§ WORK ORDER:
Wherever "will" turns up in the entries, copy out the line that holds it.

§ DATA LISTING:
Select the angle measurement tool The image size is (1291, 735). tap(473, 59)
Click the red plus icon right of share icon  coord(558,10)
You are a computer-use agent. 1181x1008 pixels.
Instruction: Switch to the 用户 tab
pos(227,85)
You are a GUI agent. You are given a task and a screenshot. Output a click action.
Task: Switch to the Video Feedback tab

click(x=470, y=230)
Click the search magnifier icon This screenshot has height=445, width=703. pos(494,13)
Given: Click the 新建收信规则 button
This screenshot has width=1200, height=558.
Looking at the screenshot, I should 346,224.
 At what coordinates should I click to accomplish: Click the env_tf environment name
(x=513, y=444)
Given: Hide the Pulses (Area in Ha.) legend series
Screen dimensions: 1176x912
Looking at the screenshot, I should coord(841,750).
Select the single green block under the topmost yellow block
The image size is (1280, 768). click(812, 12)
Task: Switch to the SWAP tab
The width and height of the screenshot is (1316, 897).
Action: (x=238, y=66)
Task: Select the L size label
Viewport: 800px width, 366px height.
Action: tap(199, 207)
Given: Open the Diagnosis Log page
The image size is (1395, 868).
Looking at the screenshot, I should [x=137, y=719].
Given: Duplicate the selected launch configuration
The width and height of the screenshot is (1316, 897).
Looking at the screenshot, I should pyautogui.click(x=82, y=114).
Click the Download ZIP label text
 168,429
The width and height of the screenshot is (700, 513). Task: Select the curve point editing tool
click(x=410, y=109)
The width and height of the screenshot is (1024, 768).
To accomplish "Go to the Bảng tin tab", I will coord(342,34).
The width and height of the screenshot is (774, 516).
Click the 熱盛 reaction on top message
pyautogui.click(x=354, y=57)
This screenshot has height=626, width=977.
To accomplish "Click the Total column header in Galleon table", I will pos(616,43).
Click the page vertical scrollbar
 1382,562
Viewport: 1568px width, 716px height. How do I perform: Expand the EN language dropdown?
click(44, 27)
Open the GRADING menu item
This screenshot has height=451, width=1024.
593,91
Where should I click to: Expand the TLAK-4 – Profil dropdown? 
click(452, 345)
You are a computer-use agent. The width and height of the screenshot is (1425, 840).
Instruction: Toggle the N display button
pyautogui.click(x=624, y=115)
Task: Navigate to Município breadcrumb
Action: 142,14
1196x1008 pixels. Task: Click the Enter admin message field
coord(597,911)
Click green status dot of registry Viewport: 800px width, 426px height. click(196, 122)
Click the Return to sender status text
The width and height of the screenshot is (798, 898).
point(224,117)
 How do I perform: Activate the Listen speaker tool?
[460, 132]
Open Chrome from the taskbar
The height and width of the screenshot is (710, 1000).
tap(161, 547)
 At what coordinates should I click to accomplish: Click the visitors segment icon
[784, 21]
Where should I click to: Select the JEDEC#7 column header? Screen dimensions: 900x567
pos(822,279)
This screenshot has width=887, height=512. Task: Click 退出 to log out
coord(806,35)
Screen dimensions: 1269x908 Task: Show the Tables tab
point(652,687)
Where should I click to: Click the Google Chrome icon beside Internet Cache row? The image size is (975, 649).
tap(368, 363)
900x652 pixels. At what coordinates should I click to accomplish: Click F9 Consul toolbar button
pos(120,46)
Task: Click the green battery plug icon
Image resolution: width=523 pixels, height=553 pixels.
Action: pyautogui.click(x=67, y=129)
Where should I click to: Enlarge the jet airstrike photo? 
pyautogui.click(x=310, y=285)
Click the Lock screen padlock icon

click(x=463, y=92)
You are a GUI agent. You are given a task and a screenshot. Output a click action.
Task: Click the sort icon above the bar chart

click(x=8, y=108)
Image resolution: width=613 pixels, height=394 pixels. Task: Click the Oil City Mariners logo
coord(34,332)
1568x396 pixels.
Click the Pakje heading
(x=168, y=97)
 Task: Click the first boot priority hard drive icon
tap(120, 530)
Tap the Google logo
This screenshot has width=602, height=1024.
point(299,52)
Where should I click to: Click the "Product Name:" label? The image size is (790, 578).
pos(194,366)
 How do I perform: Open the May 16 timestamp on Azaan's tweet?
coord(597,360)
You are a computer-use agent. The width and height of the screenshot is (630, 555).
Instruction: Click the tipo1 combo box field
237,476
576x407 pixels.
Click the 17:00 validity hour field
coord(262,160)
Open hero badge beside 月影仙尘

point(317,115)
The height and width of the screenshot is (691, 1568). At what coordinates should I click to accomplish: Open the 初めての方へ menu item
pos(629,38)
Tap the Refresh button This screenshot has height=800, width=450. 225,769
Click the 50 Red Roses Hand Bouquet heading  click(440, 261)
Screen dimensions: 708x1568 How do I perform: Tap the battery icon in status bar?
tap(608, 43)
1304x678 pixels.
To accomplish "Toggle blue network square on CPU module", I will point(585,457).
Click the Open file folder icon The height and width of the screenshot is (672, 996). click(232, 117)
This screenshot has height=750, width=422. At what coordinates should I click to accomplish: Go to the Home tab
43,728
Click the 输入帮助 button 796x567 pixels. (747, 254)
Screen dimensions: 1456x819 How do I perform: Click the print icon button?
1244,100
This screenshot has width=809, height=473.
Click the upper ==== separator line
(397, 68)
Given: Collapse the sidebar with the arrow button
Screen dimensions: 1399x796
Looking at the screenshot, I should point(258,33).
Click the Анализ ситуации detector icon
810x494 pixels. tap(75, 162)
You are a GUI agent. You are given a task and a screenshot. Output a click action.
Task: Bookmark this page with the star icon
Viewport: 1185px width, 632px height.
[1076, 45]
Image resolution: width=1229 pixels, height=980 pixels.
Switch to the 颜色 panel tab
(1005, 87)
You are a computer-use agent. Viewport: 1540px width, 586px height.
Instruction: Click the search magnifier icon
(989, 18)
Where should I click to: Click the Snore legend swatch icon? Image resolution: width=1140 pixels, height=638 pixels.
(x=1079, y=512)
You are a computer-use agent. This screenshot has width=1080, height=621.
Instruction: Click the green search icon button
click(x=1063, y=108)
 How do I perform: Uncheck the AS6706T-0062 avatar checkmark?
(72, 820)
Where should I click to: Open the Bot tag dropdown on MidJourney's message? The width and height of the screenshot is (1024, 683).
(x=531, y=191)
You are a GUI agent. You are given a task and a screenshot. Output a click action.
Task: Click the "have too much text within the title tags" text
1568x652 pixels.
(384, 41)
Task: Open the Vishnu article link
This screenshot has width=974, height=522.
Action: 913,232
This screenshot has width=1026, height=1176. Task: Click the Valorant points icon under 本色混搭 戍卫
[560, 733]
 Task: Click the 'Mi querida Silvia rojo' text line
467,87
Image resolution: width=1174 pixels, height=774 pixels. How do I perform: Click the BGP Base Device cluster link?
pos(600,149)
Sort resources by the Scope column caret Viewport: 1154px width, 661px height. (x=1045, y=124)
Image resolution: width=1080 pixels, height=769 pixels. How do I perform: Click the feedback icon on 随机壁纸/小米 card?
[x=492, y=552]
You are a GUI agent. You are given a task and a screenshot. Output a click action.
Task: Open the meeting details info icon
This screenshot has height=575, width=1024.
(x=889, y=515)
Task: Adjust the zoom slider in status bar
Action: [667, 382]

§ WRITTEN REPLY:
To accomplish "Go to the Bảng tin tab", I will coord(342,34).
To accomplish "Click the Total column header in Galleon table", I will pos(616,43).
To accomplish "Toggle blue network square on CPU module", I will point(585,457).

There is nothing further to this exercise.